— INSTRUCTIONS FOR THE TASK —
Among the entries below, one stretch runs from the line that contains "is (850, 421)." through the line that contains "1000x542 pixels.". Repeat that stretch exactly, ends included, and only that.

Stored data entries
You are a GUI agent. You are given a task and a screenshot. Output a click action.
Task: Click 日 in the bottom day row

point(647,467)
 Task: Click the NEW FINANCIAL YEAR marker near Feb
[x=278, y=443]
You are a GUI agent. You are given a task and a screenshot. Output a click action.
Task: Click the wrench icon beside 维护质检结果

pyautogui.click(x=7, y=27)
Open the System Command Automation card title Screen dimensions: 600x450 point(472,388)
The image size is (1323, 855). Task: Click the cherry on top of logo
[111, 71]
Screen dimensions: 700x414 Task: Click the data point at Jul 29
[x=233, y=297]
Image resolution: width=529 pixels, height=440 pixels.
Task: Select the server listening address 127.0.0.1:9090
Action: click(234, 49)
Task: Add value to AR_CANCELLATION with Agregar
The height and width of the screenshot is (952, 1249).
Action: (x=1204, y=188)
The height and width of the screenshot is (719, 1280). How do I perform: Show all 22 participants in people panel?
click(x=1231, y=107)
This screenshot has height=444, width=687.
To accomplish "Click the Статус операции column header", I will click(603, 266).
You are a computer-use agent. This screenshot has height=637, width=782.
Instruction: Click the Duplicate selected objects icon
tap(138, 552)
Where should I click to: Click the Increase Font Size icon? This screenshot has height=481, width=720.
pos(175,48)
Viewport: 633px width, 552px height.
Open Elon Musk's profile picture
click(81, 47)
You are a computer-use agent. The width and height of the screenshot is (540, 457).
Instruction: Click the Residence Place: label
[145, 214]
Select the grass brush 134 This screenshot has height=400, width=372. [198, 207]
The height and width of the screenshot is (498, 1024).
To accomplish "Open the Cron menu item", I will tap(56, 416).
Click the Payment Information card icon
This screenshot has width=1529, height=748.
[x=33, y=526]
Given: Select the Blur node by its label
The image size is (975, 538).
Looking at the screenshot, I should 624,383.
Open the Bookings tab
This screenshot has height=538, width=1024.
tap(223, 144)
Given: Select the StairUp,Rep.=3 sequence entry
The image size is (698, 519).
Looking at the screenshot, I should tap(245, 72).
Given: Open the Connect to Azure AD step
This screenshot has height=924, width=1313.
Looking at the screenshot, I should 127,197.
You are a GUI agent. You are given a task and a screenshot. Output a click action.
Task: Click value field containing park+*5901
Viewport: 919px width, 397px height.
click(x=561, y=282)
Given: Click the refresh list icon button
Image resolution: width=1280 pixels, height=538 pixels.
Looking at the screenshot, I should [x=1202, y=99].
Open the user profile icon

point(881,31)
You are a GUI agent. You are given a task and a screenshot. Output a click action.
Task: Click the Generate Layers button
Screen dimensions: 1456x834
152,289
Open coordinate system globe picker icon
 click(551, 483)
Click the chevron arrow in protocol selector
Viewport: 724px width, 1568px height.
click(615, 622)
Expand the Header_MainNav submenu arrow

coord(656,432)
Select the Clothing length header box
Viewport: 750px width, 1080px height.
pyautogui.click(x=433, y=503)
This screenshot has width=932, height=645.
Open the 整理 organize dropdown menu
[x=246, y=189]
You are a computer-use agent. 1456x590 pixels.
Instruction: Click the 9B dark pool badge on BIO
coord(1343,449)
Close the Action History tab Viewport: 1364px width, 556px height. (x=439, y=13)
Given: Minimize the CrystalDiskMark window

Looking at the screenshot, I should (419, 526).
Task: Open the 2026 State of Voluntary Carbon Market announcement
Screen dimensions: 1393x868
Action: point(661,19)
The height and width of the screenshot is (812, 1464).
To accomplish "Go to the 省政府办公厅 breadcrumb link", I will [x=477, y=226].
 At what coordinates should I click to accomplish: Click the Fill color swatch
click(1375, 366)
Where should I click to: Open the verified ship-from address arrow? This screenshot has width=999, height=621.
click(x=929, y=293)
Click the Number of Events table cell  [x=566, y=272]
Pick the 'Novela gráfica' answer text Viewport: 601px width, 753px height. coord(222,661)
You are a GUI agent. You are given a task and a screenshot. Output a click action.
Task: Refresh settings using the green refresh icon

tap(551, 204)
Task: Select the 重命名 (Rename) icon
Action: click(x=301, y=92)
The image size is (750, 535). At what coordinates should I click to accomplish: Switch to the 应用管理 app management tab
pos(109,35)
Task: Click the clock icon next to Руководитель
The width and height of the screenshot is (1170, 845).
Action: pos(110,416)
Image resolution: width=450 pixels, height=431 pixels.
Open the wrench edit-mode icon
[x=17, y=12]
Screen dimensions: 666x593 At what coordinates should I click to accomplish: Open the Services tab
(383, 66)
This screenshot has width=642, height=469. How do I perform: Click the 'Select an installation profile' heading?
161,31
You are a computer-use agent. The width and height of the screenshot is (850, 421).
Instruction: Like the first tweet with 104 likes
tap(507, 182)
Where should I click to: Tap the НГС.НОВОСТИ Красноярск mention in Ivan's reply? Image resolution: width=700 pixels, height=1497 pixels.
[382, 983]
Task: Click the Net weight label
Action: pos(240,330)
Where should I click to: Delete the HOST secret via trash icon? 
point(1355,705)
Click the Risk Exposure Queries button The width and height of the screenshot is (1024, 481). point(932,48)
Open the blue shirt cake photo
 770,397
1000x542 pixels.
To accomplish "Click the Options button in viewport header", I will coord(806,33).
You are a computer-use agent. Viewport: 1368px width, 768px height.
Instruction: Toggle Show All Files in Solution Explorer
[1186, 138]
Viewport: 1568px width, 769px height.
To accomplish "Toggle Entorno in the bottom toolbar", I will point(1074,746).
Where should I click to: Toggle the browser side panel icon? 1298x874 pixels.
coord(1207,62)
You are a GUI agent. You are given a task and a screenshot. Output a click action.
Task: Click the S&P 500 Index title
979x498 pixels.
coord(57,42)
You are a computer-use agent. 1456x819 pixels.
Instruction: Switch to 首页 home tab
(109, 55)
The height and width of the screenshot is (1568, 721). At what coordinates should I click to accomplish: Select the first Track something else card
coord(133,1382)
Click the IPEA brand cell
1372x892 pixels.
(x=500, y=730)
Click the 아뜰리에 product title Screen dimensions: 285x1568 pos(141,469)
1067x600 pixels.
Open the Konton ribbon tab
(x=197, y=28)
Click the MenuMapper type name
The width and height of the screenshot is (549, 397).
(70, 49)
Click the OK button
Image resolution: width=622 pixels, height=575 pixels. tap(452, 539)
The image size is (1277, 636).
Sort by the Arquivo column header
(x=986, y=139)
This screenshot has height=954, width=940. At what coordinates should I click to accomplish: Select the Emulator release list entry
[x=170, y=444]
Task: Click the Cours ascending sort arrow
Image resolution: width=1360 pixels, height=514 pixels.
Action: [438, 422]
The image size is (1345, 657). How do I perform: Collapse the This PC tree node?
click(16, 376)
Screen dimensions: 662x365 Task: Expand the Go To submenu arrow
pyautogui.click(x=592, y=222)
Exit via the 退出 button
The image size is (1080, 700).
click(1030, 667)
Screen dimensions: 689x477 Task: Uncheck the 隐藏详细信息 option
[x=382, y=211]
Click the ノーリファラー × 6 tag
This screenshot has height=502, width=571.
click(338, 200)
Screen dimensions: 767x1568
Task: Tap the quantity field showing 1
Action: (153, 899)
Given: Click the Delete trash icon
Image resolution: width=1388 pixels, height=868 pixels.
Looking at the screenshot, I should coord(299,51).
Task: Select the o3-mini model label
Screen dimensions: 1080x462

— EXERCISE ANSWER —
You are a computer-use agent. The width and height of the screenshot is (850, 421).
Instruction: Like the first tweet with 104 likes
tap(507, 182)
Where should I click to: Tap the НГС.НОВОСТИ Красноярск mention in Ivan's reply? Image resolution: width=700 pixels, height=1497 pixels.
[382, 983]
Task: Click the Net weight label
Action: pos(240,330)
Where should I click to: Delete the HOST secret via trash icon? 
point(1355,705)
Click the Risk Exposure Queries button The width and height of the screenshot is (1024, 481). point(932,48)
Open the blue shirt cake photo
 770,397
1000x542 pixels.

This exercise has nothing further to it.